La filosofía política no ha de caer en esta tentación, ha de navegar en su original espacio especulativo aunque sin perder de vista el litoral del mundo empírico, del que ha de dar cuenta sin desvaríos. Más aún cuando se pretende analizar una idea tan problemática como la del estado natural, que tantas discusiones ha suscitado. ¿Es éste un concepto puramente especulativo, o tiene alguna relación con la experiencia de lo natural?

¿De dónde surge esta idea? La idea de que los seres humanos viven en grupo porque así resuelven mejor los obstáculos que la naturaleza pone a su supervivencia es antigua. Los sofistas ya la insinuaron y Platón la utilizó como contrapartida a su ideal (en el fragmento de la república de los cerdos, libro II de la República), aunque fue Aristóteles quien la formuló con más detalle, al hablar de la formación de la ciudad a partir de unidades más simples, como la casa, en un proceso inevitable dado que el ser humano es sociable por naturaleza, y que produce relaciones sociales cada vez más complejas, conforme se van satisfaciendo las necesidades primarias. Por eso dice que “la comunidad perfecta de varias aldeas es la ciudad, que tiene ya, por así decirlo, el más alto grado de suficiencia, que nació a causa de las necesidades de la vida, pero que ahora existe para vivir bien” (Aristóteles, Política I, 2).

Es decir, a partir de un cierto grado de suficiencia los grupos humanos comienzan a trabar relaciones más complejas, hasta llegar a producir formas de hacer y pensar, compartidas por toda la comunidad. Lo que se llama cultura, y se opone por así decirlo, al punto de partida del desarrollo social humano, la naturaleza. De la animalidad a la civilización. Por eso se pone al estado natural como origen de la sociedad humana.

Este largo proceso, puesto que la prehistoria es una etapa mucho más larga que la historia escrita, se puede explicar a partir de dos conceptos que van a ser muy importantes: de la igualdad en la necesidad y la precariedad naturales se pasa a la diferencia en la suficiencia y la complejidad civilizadas. Y en este proceso radica el germen de la actividad política y, como consecuencia, de la reflexión sobre esa actividad.

La política nació con las primeras ciudades. Su nombre deriva del griego poleis, que significa algo aproximado a lo que hoy entendemos por ciudad o incluso Estado. Lo cual nos hace pensar que ambas cosas están relacionadas en su origen.

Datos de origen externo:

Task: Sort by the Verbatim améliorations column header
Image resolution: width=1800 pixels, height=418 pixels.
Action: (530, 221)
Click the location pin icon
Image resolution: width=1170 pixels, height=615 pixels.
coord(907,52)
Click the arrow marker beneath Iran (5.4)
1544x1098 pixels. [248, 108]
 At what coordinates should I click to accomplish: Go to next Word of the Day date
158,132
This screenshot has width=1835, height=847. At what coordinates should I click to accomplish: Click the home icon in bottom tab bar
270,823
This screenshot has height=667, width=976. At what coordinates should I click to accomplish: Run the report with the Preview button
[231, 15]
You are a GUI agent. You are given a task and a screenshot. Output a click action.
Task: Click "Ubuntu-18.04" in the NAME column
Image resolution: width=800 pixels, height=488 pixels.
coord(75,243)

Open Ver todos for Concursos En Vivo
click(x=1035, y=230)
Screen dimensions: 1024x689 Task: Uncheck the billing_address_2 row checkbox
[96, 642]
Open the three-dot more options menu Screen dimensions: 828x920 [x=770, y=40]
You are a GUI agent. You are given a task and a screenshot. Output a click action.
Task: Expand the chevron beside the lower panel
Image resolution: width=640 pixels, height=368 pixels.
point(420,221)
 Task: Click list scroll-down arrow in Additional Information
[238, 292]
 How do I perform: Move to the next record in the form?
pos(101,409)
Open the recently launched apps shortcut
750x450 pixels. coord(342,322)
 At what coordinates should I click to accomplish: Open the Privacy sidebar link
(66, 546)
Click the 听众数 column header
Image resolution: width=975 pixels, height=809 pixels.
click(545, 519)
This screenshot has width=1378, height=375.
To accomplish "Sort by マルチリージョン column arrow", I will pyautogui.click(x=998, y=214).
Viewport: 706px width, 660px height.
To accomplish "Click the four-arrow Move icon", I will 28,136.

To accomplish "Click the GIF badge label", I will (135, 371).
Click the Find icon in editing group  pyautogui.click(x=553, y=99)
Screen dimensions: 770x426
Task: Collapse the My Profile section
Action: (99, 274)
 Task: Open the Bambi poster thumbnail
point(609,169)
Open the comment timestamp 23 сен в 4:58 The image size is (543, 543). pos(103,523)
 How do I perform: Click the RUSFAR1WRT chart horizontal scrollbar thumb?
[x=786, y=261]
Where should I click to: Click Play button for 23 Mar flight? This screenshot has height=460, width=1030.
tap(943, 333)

No hay política si no hay un grupo de humanos que organizan su vida en común, en un lugar estable y en un espacio común compartido. La política nace desde el momento en que hay que administrar la complejidad de las relaciones dentro del grupo y con otros grupos, cuando no todos se dedican a lo mismo sino que las actividades se diferencian y es preciso administrar esa diferencia y gestionar la desigualdad.

La sociedad sirve para dar a los seres humanos aquello que individualmente no podrían conseguir. Paradójicamente, aunque la sociedad sirve para mejor asegurar la supervivencia y un cierto nivel de bienestar, no deja de asombrar la enorme cantidad de conflictos que la convivencia organizada es capaz de generar: intereses individuales y sectoriales dispares y en mutua competencia, junto a un interés colectivo no siempre asumible por todos los miembros del conjunto. Actuar frente a estos conflictos es tarea de la política, mientras que la filosofía especulativa debe asumir la función de pensarlos y proponer vías de solución a quienes pudieran aplicarlas. Otra cuestión es, como se había apuntado al principio, que los políticos sigan los consejos de los teóricos.